[Dataset rows]
==================================================
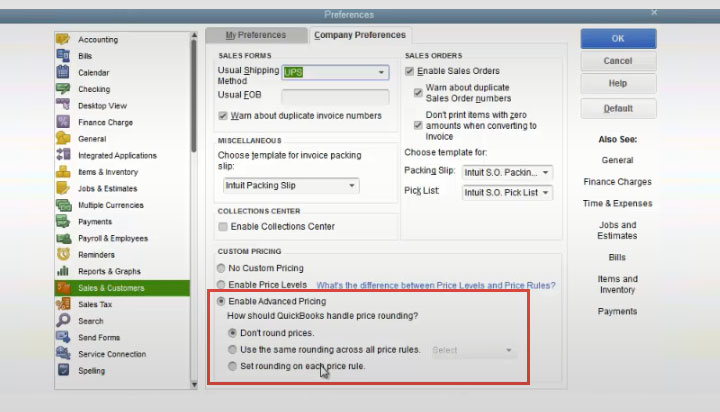Choose Set rounding on each price rule
The width and height of the screenshot is (720, 412).
pyautogui.click(x=233, y=367)
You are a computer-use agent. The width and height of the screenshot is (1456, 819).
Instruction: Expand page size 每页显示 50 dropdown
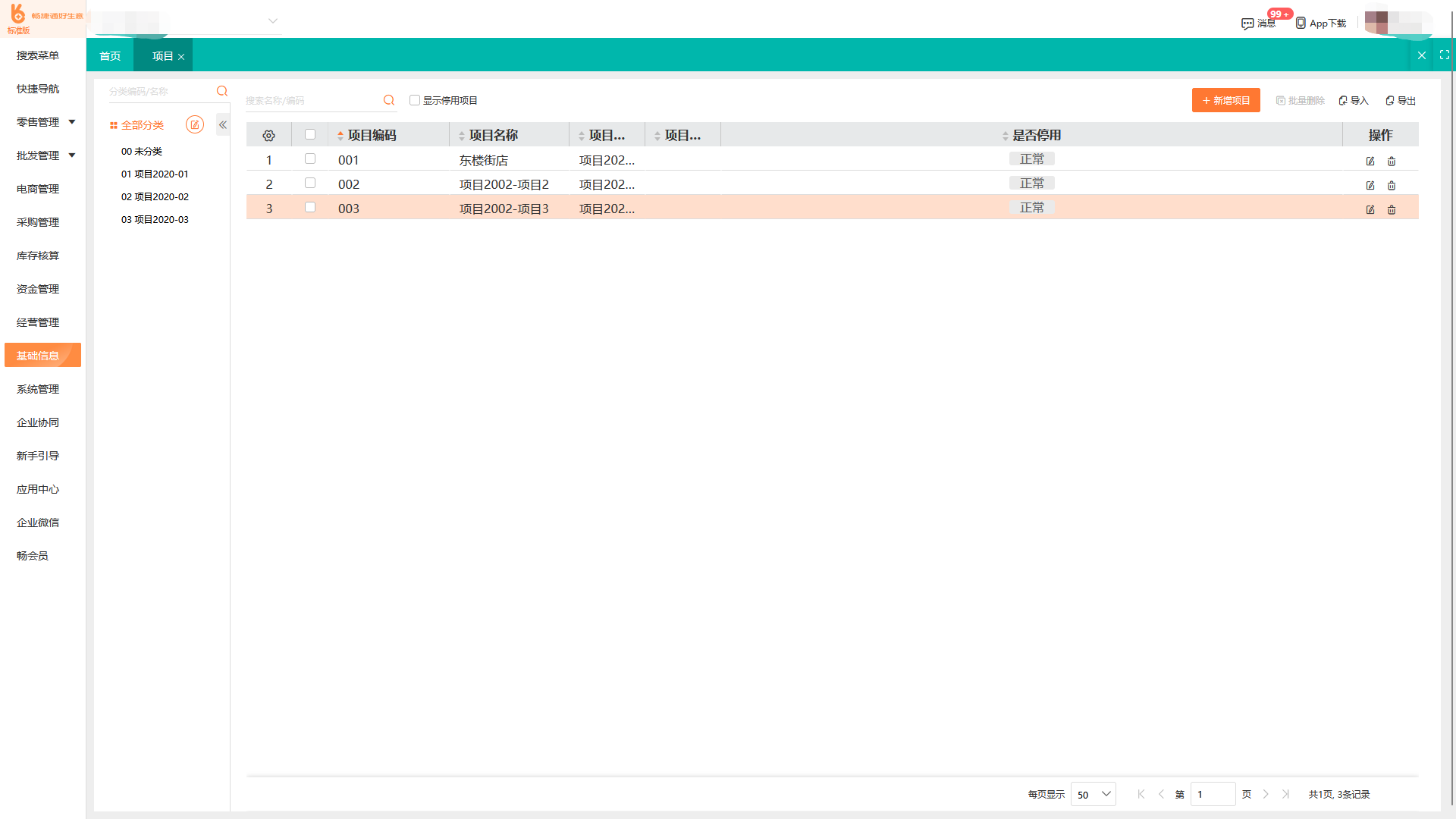point(1093,794)
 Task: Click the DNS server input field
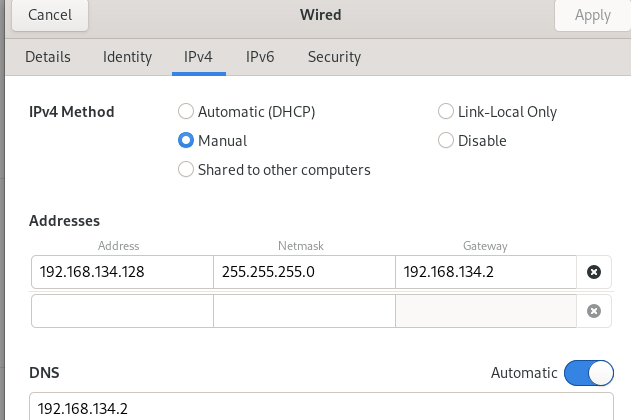(320, 408)
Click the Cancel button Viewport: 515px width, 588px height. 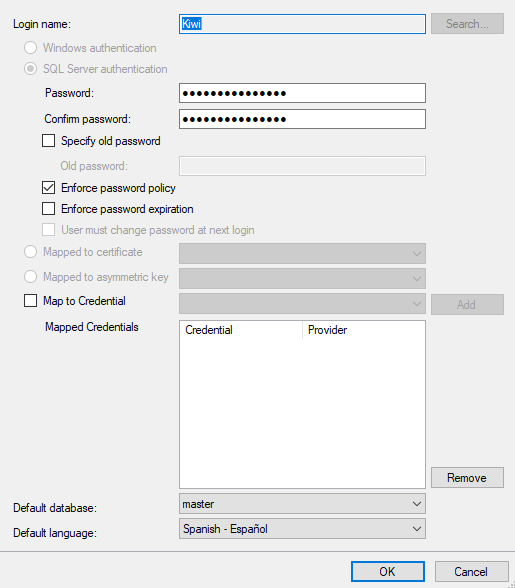pyautogui.click(x=471, y=572)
==================================================
[Directive] Pull out each line of the items above that contains the string "screenshot", where case counts.

[Finished task]
The width and height of the screenshot is (720, 412).
You are a computer-use agent. The width and height of the screenshot is (1456, 819).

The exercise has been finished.